Karl Alexander – Jaclyn The Ripper: I’m supposed to be reviewing this, so will not begin here to go into all the reasons this book amazed me. But I find myself full of questions. Why was this published? Did anyone read it before it was published? Was it edited? Will I ever again experience this horror, this indignation, this hysteria all at the same time?

John LeCarre – A Murder of Quality: At some point in December I decided to read (and in some cases reread) a set of crime novels set in schools, including Miss Pym Disposes by Josephine Tey (magnificent – also, here is some amazing crossover fanfic for anyone who is both a Tey and a Forest fan), A Question of Proof by Nicholas Blake, and Report For Murder by Val McDermid. More suggestions would be welcome; I find myself appreciating these more than ever after a year of researching public school stories in general. I’d read A Murder of Quality years ago and had completely forgotten everything about it. As usual, LeCarre is excellent.

L.T Meade – A Modern Tomboy: See here.

Kate Douglas Wiggin – Rebecca of Sunnybrook Farm: I had never read this before, and I wish things had stayed that way. Imagine all the twee bits of Anne of Green Gables interspersed with the creepy bits of Daddy-Long-Legs. The only redeeming factor, if it can be called that, is that the child character who grows up to (presumably) marry the benefactor who has waited for her does not refer to him as “daddy”.

L.M Montgomery – Anne of Green Gables: After the awfulness that was RoSF, I had to revisit it. I am very fond of all of the Anne books up until her marriage to Gilbert – though I think Rilla of Ingleside has its moments. Anne and Rebecca remind me, though, that I’ve noticed that young Budding Writers in these books (all the examples I can think of are female, presumably due to the quantities of Girls Own literature I scarfed down as an infant) are always too florid and wordy and over the top, and they become good writers as they learn to turn this down. Even as I write this I realise it doesn’t apply to Rebecca; either because Rebecca is Perfect or because Wiggin was genuinely unable to recognise bad prose when she saw it? But it’s interesting, because when I was growing up and trying to write I often had the opposite problem. I very rarely let loose the adjectives, and tried so hard to be understated that I often ended up stating nothing at all. Different times, I suppose.

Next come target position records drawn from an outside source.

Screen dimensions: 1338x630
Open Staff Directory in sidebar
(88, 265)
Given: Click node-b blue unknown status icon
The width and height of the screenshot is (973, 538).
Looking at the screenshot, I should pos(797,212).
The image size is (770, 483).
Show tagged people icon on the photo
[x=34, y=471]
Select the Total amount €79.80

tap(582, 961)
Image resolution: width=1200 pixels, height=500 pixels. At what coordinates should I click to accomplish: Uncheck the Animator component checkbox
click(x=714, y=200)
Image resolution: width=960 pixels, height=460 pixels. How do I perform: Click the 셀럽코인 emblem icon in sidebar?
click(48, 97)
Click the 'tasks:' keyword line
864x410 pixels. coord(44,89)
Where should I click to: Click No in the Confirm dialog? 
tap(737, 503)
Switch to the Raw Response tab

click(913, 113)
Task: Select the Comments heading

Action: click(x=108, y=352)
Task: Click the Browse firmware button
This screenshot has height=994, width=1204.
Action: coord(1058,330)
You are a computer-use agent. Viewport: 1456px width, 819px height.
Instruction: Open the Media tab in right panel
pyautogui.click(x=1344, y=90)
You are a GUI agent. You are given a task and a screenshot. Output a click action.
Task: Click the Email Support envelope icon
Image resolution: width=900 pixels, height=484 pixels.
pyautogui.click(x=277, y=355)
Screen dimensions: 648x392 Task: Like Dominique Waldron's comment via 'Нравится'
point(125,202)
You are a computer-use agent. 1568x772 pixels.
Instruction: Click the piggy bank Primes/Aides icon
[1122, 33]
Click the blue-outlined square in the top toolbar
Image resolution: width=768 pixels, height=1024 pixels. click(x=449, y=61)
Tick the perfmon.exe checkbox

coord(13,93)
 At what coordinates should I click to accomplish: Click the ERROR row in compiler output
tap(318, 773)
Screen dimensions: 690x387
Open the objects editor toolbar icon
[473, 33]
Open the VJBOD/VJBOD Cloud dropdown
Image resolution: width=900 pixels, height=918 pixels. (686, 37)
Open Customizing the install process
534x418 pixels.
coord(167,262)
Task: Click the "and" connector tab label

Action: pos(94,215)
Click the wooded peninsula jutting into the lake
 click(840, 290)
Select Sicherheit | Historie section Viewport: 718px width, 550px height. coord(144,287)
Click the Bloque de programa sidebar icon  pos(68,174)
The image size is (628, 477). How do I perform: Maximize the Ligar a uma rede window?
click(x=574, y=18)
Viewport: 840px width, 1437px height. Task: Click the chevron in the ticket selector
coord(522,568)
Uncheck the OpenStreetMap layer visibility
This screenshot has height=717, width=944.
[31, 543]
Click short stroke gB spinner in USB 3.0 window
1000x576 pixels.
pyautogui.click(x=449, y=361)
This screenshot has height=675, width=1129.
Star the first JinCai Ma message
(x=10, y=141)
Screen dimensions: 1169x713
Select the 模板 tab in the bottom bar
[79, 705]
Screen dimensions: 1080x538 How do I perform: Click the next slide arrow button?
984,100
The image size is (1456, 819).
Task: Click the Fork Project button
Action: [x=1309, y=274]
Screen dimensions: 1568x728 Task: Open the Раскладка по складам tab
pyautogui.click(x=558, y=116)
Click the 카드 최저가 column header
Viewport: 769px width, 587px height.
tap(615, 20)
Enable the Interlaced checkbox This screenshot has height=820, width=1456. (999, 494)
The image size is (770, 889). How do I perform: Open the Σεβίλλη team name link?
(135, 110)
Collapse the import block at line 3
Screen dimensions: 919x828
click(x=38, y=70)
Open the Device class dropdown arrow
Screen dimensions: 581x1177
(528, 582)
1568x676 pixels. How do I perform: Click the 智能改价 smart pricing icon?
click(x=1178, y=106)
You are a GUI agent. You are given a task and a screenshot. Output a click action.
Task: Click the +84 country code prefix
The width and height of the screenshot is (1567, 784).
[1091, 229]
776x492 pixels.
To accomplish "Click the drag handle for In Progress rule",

Anil Menon – The Beast With Nine Billion Feet: I’ve been looking forward to Anil Menon’s young adult novel for ages. This is a work of science fiction, it’s set in Pune, and it is incredibly satisfying. I came into this with perhaps unrealistically high expectations, having already read some of Menon’s shorter work (and fangirled his blog) – as a result it didn’t blow me away quite as much as it could have. But it’s good, and layered and thoughtful and never overdoes things, and there are so many angles (Tara’s relationship with Sanskrit and her Sanskrit teacher, for example) that I really want to revisit and think about some more. I will be rereading this, and soon.